When you receive an immunization, your body will produce antibodies against the disease even though you haven’t been infected. This is important because it allows your body to be prepared if you become infected with that disease later. Suppose you become infected with an illness for which you have been immunized. In that case, your memory B-cells will immediately know how to respond and produce large amounts of specific antibodies to fight off the infection.
Are Immunizations Safe?
Immunizations are one of the best ways to protect your child’s health. They have been proven safe, effective, and beneficial time after time. With the help of immunization, we have been able to eradicate smallpox and are getting closer to doing the same for polio, measles, rubella, and other dangerous diseases. Immunizations have saved millions of lives since the first vaccine was administered in 1796, and they continue to do so every day. Ensure your loved ones receive all their recommended vaccines on schedule and get their flu shots every year!
You must speak with your Pediatrician about the immunization schedule recommended for your child.
When Should I Get my Kids Vaccinated?
We’re here to help you understand what vaccines are and when your kids should get them.
DHA Immunization Schedule for Children between 0-6 years
- At Birth: BCG, Hep B.
- Two Months: DTaP, Hib, Hep B, IPV, PCV.
- Four Months: DPT, Hib, Hep B, OPV, PCV.
- Six Months: DPT, Hib, Hep B, OPV, PCV.
- 12 Months: MMR, varicella.
- Eighteen months: DTaP, Hib, OPV, PCV.
- Five to Six Years: DPT, OPV, MMR, varicella.
DHA Immunization Schedule for Persons Aged 7-18 Years
- Td/ Tdap at age 11–12 years for those who have completed the recommended childhood DTP/DTaP vaccination series.

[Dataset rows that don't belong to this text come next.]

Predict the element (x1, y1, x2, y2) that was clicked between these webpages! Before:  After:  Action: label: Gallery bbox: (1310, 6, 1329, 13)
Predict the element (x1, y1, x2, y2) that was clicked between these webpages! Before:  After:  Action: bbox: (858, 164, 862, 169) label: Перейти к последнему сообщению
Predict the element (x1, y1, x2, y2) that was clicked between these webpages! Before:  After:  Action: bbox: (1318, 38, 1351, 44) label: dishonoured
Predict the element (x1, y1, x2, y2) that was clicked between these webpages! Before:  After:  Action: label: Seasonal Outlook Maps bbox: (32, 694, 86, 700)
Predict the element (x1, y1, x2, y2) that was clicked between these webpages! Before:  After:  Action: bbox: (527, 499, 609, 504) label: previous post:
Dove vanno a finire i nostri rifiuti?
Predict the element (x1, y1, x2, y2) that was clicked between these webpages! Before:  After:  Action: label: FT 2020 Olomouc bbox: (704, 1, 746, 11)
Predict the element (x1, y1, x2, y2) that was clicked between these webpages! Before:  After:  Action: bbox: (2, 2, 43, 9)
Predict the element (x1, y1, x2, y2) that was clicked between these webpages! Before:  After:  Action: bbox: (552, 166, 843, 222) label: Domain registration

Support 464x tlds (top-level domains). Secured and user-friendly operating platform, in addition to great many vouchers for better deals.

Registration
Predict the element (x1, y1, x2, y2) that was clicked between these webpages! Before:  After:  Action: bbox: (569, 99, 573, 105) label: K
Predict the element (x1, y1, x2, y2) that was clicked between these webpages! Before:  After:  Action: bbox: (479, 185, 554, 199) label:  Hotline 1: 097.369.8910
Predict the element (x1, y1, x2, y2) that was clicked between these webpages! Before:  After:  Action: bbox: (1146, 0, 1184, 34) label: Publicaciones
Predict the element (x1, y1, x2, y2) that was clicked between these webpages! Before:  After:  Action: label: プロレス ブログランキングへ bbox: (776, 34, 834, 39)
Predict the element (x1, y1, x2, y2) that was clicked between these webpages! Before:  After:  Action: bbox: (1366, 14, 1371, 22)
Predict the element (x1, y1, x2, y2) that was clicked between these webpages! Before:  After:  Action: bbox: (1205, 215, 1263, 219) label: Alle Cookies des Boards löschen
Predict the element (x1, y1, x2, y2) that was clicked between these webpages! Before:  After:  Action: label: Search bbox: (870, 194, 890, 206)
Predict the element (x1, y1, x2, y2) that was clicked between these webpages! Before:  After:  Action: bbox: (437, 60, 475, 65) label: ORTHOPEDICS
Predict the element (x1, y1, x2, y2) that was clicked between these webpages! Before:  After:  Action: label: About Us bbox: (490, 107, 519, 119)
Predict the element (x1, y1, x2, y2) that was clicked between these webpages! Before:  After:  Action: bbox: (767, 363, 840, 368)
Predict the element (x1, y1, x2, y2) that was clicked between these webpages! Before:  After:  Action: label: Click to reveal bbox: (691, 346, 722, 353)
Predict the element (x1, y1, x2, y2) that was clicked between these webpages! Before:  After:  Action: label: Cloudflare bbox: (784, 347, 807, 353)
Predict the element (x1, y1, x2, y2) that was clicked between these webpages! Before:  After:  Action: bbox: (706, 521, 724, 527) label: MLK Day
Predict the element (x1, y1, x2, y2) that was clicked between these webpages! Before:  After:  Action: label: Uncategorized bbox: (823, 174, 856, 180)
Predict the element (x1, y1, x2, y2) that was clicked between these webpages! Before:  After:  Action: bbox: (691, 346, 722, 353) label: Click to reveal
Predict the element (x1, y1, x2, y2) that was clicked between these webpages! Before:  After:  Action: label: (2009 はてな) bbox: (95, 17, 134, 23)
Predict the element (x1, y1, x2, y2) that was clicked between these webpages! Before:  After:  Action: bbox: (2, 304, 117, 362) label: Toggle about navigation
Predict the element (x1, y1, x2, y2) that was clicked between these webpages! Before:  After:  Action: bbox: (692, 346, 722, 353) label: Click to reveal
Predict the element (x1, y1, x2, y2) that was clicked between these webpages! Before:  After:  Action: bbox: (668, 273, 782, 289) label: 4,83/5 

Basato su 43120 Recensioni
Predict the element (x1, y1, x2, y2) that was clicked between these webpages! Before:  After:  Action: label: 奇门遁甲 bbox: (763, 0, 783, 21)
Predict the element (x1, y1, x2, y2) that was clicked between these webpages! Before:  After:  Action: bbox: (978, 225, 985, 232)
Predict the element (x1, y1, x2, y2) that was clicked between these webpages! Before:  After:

- Meningococcal conjugate vaccine (MCV4) at age 11-12 years and 13-18 years if not previously vaccinated. Meningococcal polysaccharide vaccine (MPSV4) is an acceptable alternative.
- Hepatitis B 3-dose series to those who were not previously vaccinated.
- Varicella 2 doses series if not previously immunized.
- MMR 2 doses at least four weeks apart if not previously immunized
- The human papillomavirus vaccine is recommended for girls 11-16.
Vaccinations are an essential part of good health. They protect us from diseases that can cause serious illness and even death. They are especially important for children, pregnant women, chronic illnesses, and people with compromised immune systems. Don’t forget to Keep up with the recommended schedule of immunizations for babies and adults!